## Problem to work on
Give the lines of the material verbatim, from the first line to the line with "Open chart icon", including both.

::::::::::

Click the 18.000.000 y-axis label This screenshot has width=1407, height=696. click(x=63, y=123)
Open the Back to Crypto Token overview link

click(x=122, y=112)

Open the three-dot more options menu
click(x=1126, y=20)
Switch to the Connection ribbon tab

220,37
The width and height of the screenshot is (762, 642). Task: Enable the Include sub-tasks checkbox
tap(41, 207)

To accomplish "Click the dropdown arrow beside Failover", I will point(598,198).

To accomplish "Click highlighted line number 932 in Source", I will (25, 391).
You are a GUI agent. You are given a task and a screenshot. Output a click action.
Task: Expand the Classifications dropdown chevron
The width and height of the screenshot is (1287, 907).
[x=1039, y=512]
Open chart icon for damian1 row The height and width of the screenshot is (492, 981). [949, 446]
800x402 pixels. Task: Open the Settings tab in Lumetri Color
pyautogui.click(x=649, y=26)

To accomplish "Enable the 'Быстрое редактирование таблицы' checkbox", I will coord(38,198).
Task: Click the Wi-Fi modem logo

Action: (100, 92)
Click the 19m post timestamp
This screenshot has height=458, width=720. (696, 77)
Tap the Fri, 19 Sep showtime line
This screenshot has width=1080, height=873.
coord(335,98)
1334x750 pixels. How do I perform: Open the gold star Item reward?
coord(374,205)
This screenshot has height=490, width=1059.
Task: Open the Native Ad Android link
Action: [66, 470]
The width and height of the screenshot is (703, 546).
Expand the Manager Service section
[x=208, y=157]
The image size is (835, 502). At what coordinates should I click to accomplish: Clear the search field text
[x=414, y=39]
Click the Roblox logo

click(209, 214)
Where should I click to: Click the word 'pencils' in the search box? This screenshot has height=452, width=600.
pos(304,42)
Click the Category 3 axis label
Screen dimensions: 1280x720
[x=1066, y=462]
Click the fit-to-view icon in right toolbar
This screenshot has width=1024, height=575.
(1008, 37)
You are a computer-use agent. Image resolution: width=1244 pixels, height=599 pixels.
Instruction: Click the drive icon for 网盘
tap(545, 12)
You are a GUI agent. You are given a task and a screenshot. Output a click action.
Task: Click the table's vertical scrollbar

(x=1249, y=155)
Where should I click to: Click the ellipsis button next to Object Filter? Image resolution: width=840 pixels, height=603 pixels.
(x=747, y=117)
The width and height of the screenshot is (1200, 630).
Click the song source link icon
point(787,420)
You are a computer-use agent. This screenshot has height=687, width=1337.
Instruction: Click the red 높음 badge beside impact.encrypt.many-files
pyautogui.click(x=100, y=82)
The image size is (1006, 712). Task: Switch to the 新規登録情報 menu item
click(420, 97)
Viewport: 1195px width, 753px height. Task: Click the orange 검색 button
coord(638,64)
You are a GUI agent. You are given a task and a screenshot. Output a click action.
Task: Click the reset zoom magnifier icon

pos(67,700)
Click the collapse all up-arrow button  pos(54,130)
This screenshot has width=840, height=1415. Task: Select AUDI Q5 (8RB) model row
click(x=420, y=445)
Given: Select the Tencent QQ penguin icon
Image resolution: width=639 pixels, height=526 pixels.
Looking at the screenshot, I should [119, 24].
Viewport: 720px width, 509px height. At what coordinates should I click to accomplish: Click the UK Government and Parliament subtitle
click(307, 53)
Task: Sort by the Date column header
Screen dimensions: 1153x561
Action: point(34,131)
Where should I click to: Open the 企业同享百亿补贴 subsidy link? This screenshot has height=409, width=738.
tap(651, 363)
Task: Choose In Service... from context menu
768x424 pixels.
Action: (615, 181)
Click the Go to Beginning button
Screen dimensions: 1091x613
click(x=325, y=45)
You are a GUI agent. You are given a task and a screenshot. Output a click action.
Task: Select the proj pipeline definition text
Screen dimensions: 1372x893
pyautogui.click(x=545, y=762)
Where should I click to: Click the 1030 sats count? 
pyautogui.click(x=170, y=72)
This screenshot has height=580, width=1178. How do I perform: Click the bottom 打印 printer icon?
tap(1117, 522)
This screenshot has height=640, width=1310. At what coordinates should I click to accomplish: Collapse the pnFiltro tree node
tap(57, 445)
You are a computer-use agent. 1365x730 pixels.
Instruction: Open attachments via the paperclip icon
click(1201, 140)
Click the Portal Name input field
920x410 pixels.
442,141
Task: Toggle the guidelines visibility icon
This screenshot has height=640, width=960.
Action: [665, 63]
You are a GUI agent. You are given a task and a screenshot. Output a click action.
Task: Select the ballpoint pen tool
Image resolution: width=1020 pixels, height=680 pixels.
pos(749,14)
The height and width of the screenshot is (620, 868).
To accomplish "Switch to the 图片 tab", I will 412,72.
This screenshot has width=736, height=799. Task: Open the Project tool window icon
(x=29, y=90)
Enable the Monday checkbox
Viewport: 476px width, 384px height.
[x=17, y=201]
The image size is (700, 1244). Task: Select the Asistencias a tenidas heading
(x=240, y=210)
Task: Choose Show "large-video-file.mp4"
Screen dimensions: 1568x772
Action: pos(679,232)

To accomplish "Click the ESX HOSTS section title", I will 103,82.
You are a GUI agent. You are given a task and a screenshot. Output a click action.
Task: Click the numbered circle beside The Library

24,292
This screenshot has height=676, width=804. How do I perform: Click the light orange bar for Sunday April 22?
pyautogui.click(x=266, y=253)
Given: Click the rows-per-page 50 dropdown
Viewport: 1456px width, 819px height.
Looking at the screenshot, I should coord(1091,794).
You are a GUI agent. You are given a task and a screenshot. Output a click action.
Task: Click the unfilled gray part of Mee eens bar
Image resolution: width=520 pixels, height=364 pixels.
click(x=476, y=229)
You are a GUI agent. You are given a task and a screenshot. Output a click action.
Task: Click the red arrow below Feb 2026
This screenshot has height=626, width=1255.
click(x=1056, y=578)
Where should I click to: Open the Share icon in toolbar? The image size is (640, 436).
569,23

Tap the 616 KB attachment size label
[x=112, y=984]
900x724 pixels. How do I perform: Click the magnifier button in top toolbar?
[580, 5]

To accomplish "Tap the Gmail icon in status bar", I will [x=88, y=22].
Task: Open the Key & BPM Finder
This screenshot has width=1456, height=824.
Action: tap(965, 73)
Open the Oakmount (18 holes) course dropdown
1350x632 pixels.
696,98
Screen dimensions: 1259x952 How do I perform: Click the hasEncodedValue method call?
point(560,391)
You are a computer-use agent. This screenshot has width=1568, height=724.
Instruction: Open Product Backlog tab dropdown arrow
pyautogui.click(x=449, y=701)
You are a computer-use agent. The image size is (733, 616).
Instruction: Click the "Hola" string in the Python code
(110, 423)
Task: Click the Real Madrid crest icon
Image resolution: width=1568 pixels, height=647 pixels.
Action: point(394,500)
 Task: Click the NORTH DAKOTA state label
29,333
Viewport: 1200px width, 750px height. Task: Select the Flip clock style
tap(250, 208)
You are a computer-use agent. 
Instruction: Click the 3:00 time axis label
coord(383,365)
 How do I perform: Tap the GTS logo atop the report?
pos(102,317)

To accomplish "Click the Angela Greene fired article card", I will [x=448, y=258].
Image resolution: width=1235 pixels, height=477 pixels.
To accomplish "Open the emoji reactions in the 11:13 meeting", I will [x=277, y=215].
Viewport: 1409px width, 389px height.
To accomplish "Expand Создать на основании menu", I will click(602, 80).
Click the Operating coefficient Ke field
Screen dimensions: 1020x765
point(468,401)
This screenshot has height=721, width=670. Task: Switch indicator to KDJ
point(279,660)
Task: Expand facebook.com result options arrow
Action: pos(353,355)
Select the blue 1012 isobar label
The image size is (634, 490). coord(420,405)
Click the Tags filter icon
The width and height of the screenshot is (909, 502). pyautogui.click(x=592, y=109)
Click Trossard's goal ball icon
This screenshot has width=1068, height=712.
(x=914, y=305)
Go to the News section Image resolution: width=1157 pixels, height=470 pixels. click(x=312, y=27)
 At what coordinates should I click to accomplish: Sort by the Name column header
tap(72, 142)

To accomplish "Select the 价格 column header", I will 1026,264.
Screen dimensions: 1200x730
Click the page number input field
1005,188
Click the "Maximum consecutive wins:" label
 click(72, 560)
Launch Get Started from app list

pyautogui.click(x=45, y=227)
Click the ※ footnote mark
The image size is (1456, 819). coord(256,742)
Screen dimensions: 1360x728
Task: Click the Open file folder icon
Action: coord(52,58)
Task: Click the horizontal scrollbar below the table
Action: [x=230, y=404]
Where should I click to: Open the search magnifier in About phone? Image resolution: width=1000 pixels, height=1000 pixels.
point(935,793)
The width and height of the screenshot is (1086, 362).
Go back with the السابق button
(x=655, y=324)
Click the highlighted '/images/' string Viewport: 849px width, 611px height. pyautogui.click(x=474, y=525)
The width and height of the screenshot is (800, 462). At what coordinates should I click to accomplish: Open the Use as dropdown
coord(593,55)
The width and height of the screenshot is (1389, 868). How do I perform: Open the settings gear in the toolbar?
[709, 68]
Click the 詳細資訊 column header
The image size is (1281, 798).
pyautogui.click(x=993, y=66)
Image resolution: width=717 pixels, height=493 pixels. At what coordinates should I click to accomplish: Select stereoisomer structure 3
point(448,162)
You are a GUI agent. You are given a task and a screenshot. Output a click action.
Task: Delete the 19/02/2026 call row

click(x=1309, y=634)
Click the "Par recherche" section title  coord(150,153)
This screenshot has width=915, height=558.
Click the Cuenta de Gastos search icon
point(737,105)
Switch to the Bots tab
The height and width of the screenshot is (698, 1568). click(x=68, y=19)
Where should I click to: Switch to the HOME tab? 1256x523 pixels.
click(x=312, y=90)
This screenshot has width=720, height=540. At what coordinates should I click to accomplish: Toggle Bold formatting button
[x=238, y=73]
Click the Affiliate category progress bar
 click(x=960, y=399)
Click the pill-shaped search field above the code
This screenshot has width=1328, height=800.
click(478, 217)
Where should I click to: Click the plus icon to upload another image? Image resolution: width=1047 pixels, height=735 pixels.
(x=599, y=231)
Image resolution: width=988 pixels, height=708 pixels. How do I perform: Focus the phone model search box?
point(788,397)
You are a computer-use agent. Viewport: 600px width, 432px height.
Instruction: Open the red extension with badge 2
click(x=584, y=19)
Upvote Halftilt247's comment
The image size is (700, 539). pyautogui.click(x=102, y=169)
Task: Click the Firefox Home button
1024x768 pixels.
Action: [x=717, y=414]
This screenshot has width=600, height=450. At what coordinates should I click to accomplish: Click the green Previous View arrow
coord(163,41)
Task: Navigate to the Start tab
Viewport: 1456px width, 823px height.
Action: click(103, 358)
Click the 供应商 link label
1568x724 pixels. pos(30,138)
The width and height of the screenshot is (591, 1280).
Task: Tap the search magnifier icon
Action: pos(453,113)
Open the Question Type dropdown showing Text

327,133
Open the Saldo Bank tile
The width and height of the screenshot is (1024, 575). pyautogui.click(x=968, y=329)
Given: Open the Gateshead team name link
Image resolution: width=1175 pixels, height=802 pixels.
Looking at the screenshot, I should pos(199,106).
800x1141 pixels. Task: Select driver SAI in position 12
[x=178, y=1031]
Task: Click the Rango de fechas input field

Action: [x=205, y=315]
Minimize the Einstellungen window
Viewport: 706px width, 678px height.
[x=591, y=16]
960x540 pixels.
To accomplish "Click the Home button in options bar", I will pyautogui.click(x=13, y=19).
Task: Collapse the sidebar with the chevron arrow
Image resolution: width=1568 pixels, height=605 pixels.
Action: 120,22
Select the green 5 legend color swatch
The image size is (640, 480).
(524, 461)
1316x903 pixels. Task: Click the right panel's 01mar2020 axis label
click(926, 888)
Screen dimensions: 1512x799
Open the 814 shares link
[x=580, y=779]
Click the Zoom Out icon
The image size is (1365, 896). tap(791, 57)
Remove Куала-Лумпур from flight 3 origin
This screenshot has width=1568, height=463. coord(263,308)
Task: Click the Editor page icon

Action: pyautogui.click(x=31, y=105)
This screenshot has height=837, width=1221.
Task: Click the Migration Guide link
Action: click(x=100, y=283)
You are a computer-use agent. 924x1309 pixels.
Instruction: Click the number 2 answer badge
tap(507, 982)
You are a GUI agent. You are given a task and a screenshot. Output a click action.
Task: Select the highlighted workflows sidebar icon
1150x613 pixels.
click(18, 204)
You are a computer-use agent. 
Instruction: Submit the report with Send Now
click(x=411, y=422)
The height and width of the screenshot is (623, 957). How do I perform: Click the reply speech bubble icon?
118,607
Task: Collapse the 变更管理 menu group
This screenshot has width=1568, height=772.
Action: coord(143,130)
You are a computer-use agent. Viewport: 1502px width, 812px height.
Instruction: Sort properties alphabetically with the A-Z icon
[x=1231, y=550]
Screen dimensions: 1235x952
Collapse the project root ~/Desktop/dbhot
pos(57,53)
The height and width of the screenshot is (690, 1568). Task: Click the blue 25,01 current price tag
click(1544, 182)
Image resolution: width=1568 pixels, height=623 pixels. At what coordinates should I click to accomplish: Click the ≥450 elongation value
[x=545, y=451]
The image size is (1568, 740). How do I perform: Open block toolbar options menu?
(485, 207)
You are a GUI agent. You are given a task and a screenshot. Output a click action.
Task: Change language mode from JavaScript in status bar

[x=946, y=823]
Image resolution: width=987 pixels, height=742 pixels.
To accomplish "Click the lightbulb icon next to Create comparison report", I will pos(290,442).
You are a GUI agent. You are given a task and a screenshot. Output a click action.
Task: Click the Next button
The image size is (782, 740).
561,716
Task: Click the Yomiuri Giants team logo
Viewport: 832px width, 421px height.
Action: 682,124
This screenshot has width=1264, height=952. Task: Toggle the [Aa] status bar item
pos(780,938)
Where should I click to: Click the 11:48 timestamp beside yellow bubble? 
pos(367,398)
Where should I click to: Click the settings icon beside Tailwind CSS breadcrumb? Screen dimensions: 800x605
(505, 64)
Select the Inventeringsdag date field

::::::::::

## Expected answer
Click the 18.000.000 y-axis label This screenshot has width=1407, height=696. click(x=63, y=123)
Open the Back to Crypto Token overview link

click(x=122, y=112)

Open the three-dot more options menu
click(x=1126, y=20)
Switch to the Connection ribbon tab

220,37
The width and height of the screenshot is (762, 642). Task: Enable the Include sub-tasks checkbox
tap(41, 207)

To accomplish "Click the dropdown arrow beside Failover", I will point(598,198).

To accomplish "Click highlighted line number 932 in Source", I will (25, 391).
You are a GUI agent. You are given a task and a screenshot. Output a click action.
Task: Expand the Classifications dropdown chevron
The width and height of the screenshot is (1287, 907).
[x=1039, y=512]
Open chart icon for damian1 row The height and width of the screenshot is (492, 981). [949, 446]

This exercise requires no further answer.